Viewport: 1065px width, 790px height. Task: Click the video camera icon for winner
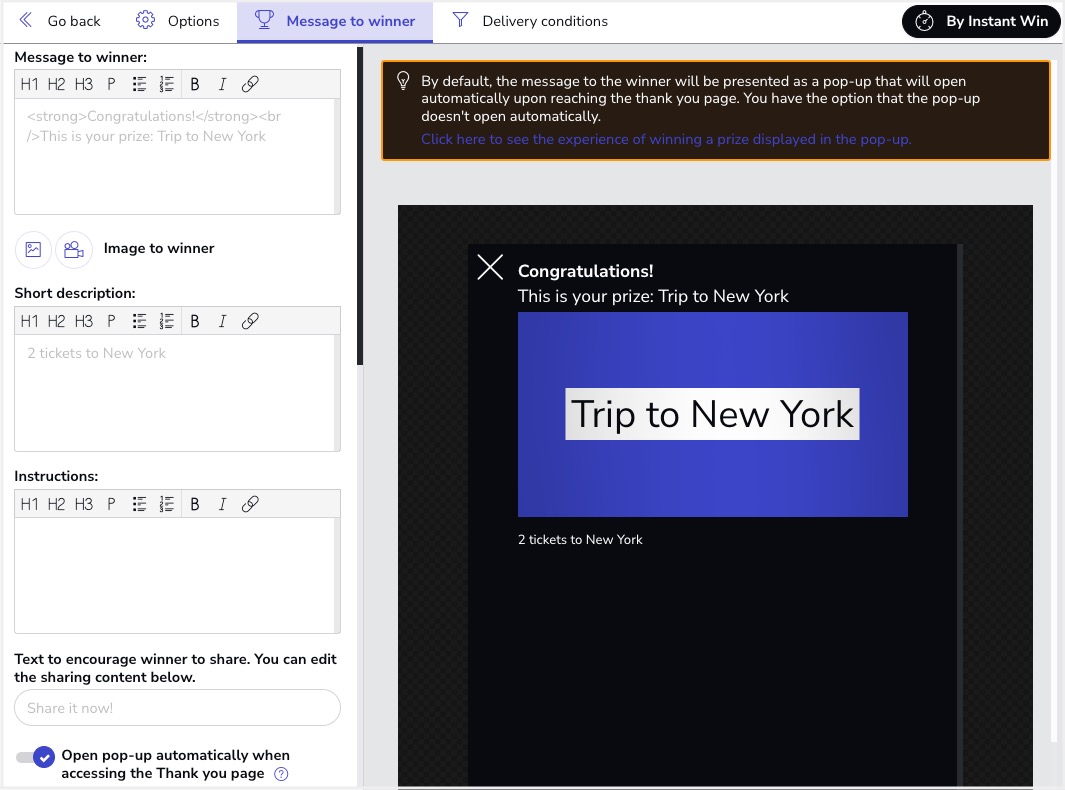tap(73, 249)
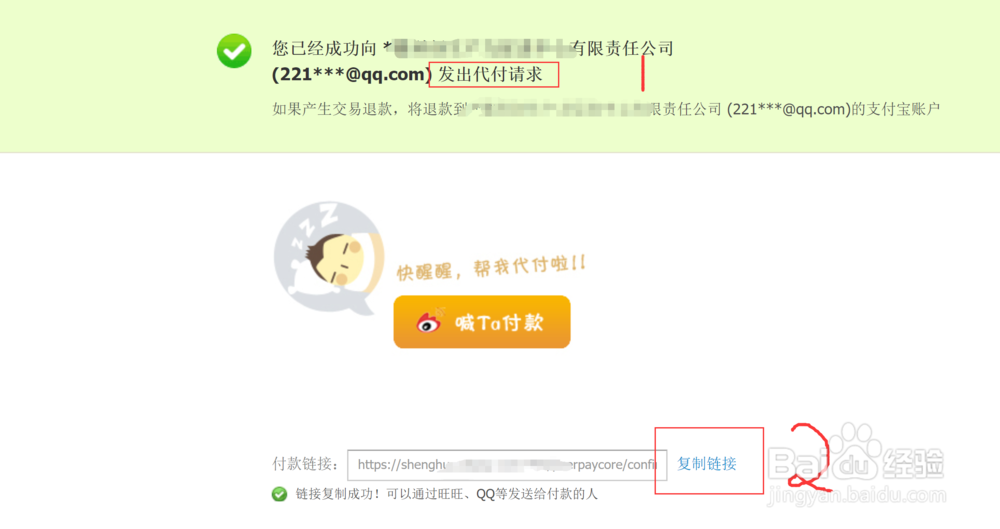Click the 链接复制成功 confirmation message

tap(446, 494)
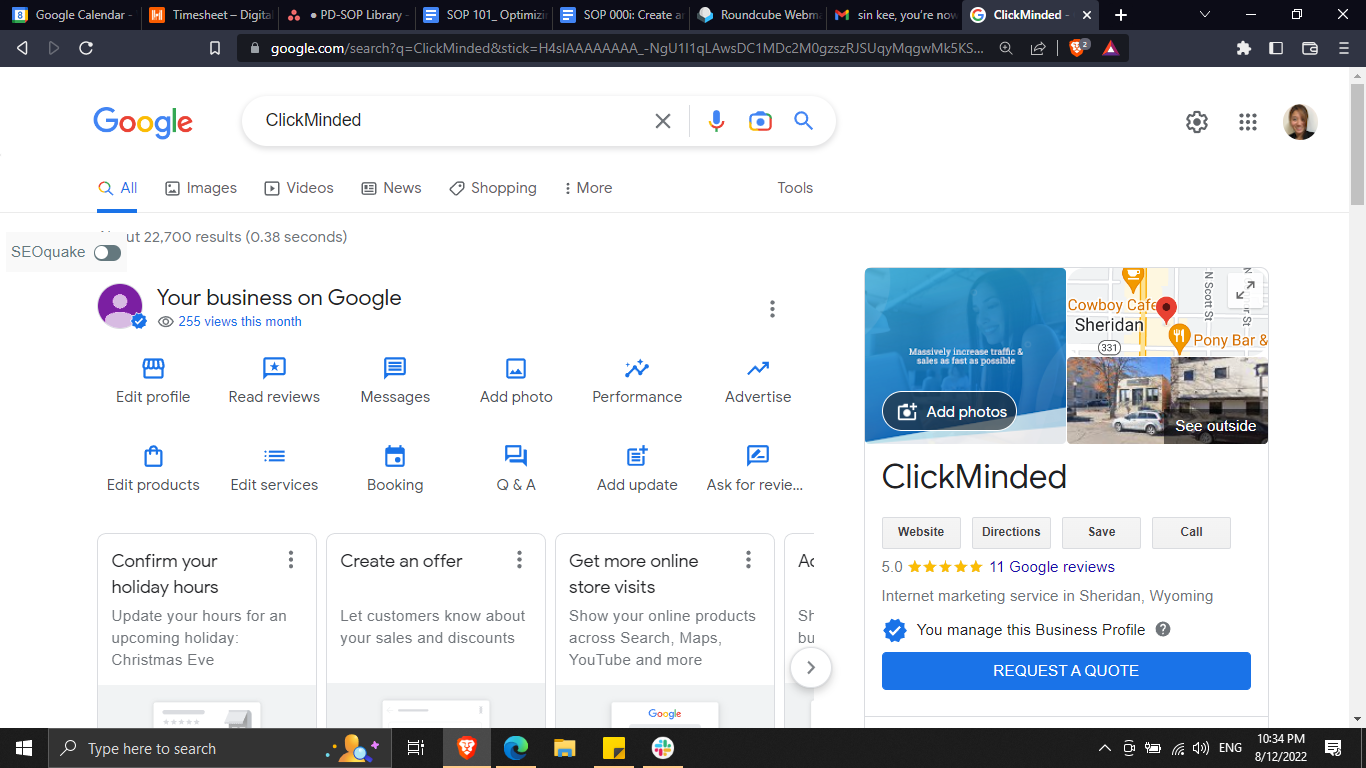
Task: Start voice search with microphone icon
Action: coord(716,121)
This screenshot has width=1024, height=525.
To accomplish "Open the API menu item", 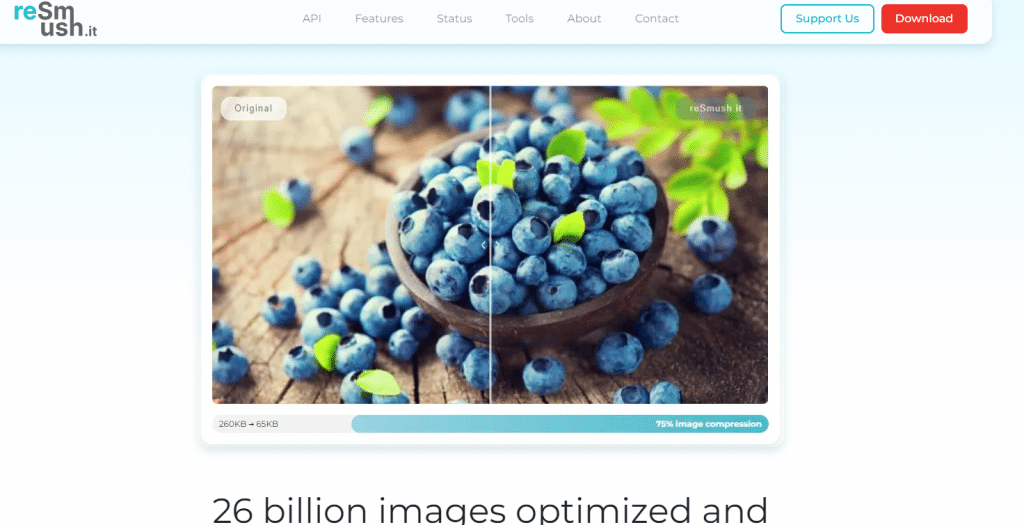I will pyautogui.click(x=312, y=19).
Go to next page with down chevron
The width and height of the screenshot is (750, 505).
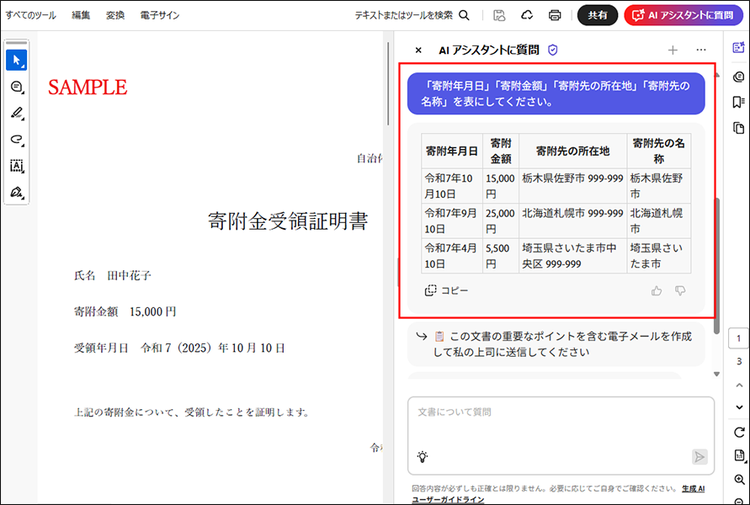738,405
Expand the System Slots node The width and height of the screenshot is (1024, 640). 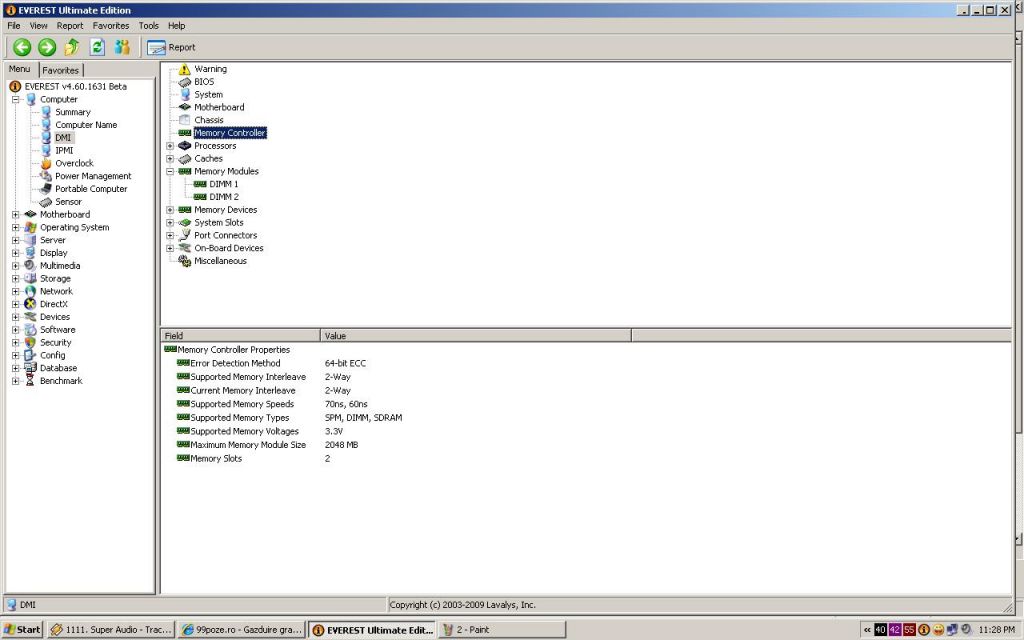(x=170, y=223)
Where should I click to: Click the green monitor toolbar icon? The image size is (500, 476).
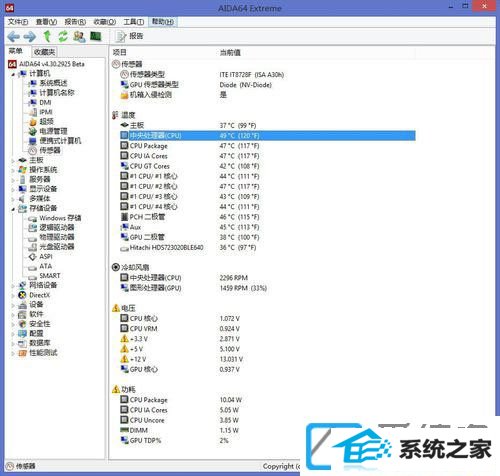point(96,36)
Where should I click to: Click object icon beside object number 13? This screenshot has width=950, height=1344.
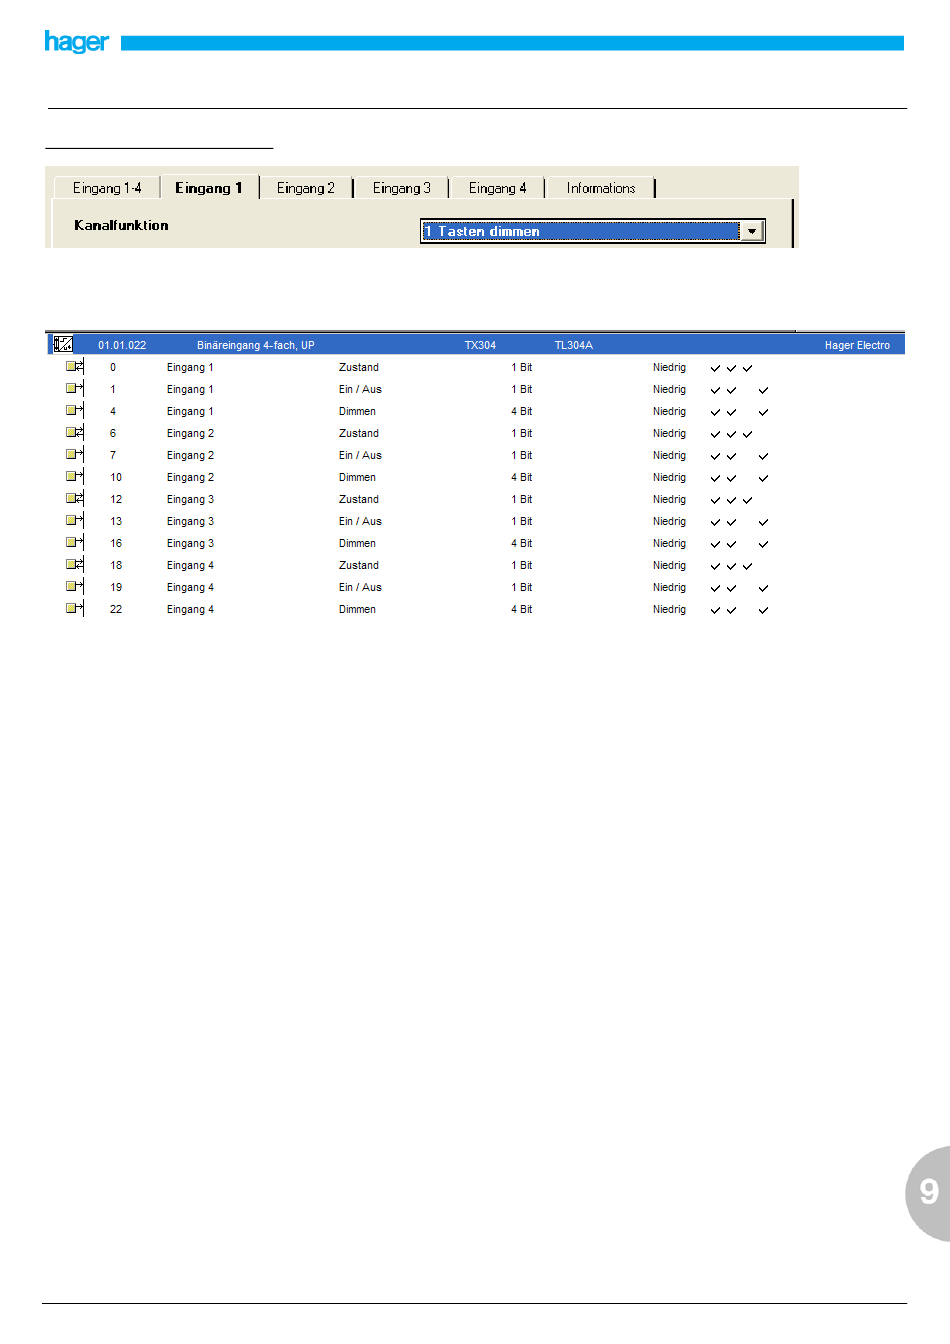pyautogui.click(x=75, y=521)
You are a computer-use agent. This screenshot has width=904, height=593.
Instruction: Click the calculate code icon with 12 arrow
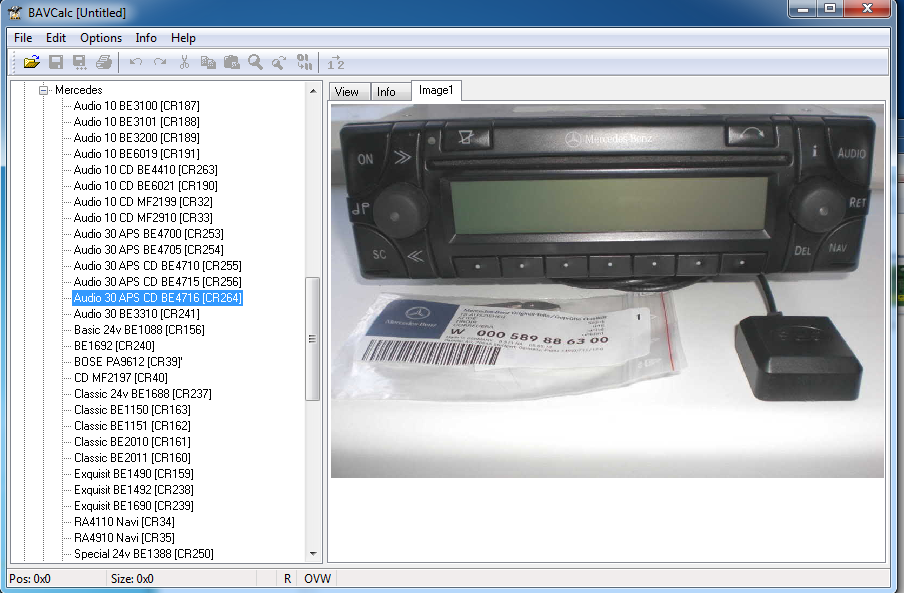pos(336,61)
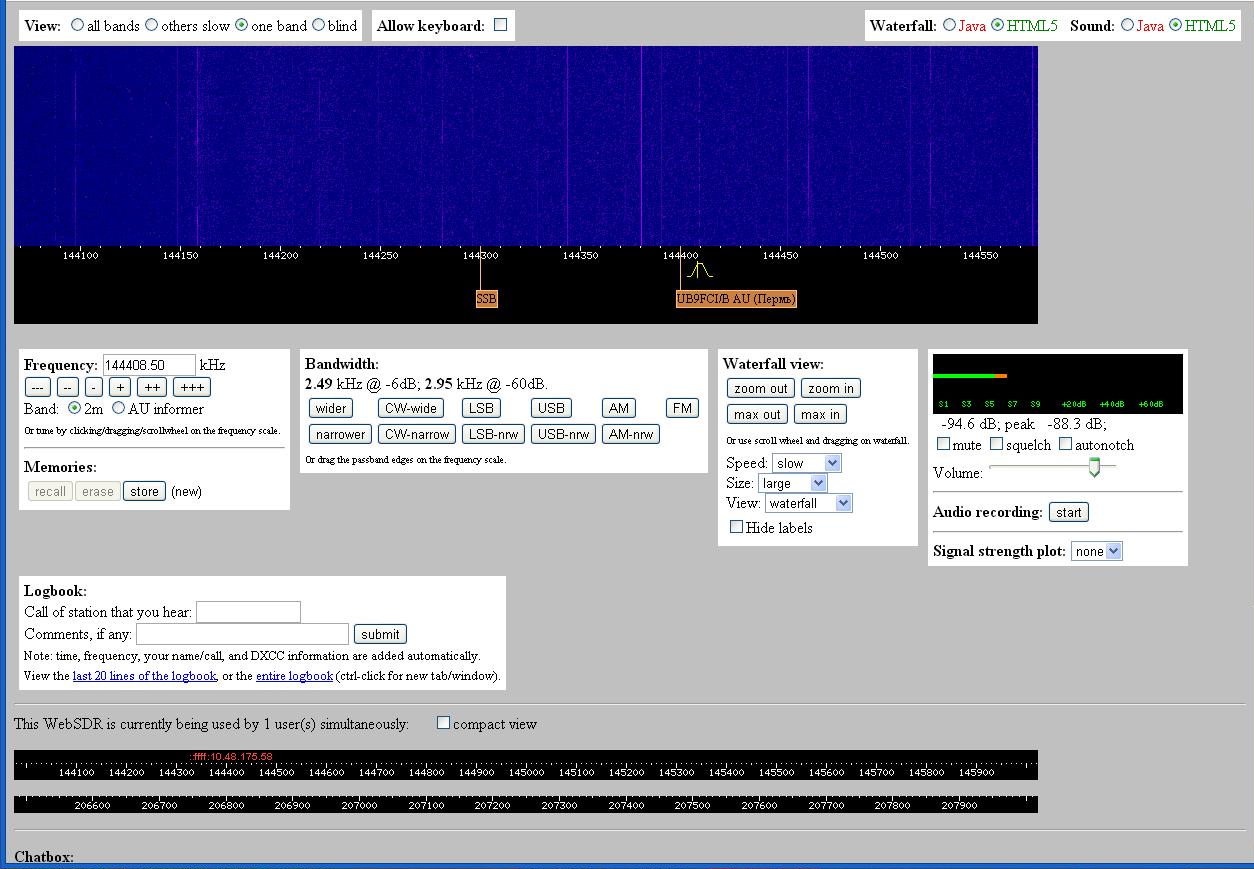Image resolution: width=1254 pixels, height=869 pixels.
Task: Click the +++ frequency step button
Action: coord(192,387)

What to do -
Can you copy out, word for word, the lines of the records from the one that contains "Where should I click to: Click object" through the last line, leaving the pictures out?

Exercise result -
Where should I click to: Click object icon beside object number 13? This screenshot has width=950, height=1344.
pyautogui.click(x=75, y=521)
You are a computer-use agent. This screenshot has width=904, height=593.
Instruction: Click the calculate code icon with 12 arrow
pos(336,61)
Image resolution: width=1254 pixels, height=869 pixels.
Task: Click the +++ frequency step button
Action: coord(192,387)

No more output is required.